DATA PROVIDED START

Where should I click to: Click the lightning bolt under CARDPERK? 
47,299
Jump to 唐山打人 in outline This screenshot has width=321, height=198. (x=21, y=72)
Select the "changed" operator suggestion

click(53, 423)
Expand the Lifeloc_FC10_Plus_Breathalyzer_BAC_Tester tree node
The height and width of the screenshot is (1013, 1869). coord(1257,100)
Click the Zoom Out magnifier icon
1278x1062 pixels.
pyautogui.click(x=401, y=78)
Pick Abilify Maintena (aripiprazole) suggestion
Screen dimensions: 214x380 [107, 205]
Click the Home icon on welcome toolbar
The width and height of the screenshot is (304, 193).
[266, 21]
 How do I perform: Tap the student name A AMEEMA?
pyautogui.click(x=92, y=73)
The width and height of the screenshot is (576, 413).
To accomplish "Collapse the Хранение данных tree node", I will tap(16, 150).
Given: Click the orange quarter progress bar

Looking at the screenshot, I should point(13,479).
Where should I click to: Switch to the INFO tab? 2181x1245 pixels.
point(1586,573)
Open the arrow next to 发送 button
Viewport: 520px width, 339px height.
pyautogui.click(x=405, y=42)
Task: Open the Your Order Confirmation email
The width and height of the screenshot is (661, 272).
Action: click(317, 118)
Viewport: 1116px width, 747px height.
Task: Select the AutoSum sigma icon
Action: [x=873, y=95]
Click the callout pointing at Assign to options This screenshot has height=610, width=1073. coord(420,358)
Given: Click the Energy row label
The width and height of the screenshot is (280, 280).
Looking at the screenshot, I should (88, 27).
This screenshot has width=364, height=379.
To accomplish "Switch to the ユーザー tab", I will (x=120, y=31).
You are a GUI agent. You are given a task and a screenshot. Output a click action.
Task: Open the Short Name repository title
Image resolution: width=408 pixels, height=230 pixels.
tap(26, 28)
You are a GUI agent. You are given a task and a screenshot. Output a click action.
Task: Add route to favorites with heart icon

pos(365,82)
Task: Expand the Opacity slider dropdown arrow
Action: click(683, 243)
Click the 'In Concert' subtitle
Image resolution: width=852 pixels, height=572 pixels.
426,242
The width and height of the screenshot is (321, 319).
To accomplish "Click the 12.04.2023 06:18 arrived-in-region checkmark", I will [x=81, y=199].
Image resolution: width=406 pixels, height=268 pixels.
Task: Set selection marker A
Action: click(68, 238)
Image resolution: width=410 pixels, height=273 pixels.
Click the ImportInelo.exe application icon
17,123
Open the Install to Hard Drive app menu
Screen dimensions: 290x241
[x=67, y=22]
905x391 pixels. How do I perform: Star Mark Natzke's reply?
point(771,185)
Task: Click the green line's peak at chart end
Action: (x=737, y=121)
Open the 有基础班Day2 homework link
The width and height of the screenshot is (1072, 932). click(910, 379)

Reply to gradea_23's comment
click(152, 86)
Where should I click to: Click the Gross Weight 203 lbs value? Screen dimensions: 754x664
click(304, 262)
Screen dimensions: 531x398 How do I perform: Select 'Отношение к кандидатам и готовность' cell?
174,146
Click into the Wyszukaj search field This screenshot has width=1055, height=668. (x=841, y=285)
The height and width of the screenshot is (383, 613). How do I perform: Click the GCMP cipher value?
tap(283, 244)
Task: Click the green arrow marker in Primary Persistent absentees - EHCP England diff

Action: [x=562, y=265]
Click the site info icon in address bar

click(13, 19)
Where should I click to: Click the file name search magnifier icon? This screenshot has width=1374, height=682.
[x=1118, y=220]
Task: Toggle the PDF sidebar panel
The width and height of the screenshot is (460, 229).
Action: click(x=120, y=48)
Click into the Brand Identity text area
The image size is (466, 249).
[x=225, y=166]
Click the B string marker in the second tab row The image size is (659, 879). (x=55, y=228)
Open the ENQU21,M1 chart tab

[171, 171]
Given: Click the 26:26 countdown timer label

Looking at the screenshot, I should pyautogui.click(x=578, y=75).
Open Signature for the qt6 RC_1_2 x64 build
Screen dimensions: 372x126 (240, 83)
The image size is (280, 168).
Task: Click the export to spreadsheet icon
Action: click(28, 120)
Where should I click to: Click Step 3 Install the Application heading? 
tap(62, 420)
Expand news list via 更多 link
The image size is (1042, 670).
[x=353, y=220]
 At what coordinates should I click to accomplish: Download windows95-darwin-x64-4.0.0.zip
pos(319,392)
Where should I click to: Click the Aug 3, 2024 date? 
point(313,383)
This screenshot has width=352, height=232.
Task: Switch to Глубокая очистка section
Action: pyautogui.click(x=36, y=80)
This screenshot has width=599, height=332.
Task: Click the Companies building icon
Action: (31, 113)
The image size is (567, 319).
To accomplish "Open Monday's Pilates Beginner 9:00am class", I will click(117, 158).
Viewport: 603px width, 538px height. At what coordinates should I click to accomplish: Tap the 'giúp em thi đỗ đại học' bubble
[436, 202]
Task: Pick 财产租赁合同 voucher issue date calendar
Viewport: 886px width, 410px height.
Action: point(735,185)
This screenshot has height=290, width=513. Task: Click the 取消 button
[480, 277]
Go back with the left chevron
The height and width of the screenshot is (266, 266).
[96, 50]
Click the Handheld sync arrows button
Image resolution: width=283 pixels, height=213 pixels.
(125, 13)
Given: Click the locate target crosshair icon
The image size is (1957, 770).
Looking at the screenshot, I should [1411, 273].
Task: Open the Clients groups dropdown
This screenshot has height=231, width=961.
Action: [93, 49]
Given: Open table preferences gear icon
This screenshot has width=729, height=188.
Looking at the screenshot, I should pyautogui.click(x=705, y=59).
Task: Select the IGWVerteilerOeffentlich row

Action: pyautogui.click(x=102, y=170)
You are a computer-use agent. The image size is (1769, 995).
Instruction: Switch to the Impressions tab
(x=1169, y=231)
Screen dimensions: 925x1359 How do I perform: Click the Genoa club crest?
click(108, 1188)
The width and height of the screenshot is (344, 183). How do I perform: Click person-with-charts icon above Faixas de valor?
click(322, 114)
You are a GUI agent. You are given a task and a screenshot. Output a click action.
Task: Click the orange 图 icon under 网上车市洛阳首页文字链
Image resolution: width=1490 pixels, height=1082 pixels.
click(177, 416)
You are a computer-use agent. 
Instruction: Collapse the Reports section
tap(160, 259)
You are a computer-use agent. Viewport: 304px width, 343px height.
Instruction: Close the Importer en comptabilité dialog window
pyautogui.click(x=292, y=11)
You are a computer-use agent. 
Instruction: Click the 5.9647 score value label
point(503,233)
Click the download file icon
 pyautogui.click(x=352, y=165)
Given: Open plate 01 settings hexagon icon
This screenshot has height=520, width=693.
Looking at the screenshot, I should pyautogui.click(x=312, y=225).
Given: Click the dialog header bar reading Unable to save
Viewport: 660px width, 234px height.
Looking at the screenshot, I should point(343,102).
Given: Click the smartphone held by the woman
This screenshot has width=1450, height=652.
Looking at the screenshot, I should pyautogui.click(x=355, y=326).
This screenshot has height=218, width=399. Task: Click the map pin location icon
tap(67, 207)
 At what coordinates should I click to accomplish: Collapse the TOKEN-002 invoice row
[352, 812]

DATA PROVIDED END

## ABOUT THIS EXERCISE:
Only lines holding the word "computer" belong in the answer; copy each one from the material.

## YOUR RESPONSE:
You are a computer-use agent. The image size is (1769, 995).
You are a computer-use agent. 
You are a computer-use agent. Viewport: 304px width, 343px height.
You are a computer-use agent. 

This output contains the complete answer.